● Task data:

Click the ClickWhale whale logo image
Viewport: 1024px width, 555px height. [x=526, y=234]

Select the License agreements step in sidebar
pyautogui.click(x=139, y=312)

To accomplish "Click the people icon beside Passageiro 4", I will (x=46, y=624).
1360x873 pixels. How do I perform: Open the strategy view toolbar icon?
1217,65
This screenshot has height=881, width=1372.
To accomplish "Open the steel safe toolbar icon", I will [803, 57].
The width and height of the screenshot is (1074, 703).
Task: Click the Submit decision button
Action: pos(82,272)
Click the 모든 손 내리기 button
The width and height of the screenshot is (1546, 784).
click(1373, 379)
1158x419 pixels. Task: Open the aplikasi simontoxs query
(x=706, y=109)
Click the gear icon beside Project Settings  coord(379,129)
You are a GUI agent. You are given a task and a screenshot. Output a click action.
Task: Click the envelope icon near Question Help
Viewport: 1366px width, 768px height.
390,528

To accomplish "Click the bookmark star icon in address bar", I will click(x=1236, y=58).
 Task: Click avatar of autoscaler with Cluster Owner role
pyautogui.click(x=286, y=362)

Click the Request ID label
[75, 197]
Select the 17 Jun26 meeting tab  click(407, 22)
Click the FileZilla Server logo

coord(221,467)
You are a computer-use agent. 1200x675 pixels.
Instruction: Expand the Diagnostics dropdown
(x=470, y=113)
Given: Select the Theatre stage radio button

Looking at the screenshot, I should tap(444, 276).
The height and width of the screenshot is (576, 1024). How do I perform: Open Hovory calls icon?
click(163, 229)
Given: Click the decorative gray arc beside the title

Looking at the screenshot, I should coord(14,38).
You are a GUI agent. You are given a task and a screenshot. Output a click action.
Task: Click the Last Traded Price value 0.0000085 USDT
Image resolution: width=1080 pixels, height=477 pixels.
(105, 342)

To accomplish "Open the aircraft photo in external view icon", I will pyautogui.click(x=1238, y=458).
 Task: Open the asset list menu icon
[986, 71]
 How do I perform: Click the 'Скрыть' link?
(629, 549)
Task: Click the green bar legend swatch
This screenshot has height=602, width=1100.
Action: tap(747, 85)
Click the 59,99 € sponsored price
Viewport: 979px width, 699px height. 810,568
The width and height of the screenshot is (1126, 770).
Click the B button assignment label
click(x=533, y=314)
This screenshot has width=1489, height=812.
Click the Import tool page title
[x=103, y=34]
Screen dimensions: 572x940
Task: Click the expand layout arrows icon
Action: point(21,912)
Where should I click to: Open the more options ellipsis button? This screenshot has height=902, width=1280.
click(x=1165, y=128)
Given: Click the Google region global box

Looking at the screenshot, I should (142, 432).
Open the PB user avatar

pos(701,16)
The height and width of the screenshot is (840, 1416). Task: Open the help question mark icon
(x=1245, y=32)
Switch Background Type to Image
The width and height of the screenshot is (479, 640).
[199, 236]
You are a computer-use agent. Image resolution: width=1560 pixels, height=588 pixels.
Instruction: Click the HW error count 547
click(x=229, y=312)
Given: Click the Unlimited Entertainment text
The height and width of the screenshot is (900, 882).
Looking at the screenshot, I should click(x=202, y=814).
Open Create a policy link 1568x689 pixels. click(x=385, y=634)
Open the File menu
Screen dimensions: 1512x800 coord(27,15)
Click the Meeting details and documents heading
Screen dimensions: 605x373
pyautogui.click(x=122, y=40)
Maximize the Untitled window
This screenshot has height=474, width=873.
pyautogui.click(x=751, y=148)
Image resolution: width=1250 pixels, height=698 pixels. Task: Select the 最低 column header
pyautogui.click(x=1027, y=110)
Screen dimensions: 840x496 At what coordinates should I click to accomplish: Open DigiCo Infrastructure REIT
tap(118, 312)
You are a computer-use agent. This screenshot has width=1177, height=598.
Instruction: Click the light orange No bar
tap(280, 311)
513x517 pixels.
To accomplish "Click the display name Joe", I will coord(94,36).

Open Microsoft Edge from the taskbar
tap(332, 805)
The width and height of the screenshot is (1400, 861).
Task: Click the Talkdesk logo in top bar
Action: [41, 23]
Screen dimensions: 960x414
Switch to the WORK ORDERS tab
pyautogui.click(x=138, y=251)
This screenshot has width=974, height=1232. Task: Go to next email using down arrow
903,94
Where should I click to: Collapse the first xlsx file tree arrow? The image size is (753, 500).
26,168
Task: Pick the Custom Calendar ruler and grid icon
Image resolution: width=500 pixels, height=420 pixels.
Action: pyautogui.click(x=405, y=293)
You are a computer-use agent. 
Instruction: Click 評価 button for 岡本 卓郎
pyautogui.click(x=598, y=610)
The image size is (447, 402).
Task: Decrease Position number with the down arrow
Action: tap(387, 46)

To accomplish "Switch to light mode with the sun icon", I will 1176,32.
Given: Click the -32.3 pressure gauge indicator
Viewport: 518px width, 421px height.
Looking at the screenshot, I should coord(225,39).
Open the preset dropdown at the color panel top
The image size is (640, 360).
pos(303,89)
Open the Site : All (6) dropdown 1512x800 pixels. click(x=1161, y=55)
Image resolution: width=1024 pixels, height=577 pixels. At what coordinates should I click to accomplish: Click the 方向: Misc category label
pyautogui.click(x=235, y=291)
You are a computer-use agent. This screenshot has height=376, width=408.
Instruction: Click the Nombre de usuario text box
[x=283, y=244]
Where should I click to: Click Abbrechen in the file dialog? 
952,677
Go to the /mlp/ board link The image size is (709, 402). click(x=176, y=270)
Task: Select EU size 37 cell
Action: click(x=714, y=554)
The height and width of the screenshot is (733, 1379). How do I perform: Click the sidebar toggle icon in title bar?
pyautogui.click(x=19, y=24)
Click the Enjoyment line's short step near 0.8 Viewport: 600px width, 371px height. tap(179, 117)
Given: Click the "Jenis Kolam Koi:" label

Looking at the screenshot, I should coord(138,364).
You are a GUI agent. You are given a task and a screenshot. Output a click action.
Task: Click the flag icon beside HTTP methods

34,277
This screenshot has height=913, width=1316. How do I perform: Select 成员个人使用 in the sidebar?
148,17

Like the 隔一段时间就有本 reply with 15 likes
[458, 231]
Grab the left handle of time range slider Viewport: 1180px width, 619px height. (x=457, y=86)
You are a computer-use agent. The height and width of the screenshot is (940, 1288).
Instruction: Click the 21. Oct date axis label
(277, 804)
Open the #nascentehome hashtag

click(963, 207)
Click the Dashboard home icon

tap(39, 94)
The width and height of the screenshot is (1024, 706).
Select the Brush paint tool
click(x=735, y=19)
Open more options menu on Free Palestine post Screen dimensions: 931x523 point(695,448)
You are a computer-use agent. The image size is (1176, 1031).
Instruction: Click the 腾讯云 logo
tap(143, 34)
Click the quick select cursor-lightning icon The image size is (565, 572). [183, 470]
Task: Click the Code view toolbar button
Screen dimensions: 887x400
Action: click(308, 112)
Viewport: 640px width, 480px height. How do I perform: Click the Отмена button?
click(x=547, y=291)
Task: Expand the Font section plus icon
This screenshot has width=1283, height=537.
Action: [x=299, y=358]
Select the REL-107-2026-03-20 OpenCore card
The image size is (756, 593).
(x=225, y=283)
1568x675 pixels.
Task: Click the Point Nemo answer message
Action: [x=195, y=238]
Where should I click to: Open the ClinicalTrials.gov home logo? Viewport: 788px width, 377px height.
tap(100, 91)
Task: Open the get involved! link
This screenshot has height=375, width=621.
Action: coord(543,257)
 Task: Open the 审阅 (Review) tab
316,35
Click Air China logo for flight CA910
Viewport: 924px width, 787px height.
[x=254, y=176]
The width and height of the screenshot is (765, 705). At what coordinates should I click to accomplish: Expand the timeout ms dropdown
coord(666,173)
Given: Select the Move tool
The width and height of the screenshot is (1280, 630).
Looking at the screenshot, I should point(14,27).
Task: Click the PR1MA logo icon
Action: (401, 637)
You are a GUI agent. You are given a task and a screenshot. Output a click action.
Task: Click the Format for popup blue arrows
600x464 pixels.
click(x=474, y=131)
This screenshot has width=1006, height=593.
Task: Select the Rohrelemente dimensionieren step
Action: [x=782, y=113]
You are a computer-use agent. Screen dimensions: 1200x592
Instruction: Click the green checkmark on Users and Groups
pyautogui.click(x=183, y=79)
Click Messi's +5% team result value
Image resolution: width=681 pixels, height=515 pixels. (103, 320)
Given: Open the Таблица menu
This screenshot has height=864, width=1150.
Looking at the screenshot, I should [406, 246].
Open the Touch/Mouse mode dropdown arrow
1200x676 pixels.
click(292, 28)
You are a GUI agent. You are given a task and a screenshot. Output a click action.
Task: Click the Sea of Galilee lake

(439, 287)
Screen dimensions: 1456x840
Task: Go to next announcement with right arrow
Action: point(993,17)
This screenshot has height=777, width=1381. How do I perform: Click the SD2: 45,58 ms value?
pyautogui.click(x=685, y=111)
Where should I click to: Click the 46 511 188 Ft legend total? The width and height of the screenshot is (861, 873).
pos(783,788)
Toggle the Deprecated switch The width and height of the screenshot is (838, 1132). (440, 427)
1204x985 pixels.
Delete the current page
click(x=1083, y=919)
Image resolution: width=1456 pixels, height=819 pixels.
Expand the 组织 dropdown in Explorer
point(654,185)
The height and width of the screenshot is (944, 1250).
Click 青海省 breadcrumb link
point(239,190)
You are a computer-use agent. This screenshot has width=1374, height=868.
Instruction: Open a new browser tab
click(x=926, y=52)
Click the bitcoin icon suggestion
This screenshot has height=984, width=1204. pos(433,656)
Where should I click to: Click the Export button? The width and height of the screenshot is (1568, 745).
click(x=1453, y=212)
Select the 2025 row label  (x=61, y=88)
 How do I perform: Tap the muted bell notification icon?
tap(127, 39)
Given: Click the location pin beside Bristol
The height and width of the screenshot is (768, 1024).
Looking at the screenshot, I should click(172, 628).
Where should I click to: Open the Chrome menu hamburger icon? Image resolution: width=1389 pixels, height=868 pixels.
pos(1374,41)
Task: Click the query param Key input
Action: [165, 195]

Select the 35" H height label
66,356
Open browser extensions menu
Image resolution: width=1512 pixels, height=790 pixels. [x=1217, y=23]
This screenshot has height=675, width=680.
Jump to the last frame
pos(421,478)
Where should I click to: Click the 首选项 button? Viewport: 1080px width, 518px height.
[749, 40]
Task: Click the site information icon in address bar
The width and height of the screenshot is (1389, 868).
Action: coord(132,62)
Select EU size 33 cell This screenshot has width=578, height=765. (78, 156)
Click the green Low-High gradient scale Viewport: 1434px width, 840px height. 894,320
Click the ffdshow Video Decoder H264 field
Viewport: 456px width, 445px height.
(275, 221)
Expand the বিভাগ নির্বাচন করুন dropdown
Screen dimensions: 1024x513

● Written problem: Edit the lines above, starting at the first one and ending at the line that contains "will click(x=1236, y=58).", so that "icon" becomes "symbol". Change nothing else, and give back only those lines.

● The solution:
Click the ClickWhale whale logo image
Viewport: 1024px width, 555px height. [x=526, y=234]

Select the License agreements step in sidebar
pyautogui.click(x=139, y=312)

To accomplish "Click the people symbol beside Passageiro 4", I will (x=46, y=624).
1360x873 pixels. How do I perform: Open the strategy view toolbar symbol?
1217,65
This screenshot has height=881, width=1372.
To accomplish "Open the steel safe toolbar symbol", I will [803, 57].
The width and height of the screenshot is (1074, 703).
Task: Click the Submit decision button
Action: pos(82,272)
Click the 모든 손 내리기 button
The width and height of the screenshot is (1546, 784).
click(1373, 379)
1158x419 pixels. Task: Open the aplikasi simontoxs query
(x=706, y=109)
Click the gear symbol beside Project Settings  coord(379,129)
You are a GUI agent. You are given a task and a screenshot. Output a click action.
Task: Click the envelope symbol near Question Help
Viewport: 1366px width, 768px height.
390,528

To accomplish "Click the bookmark star symbol in address bar", I will click(x=1236, y=58).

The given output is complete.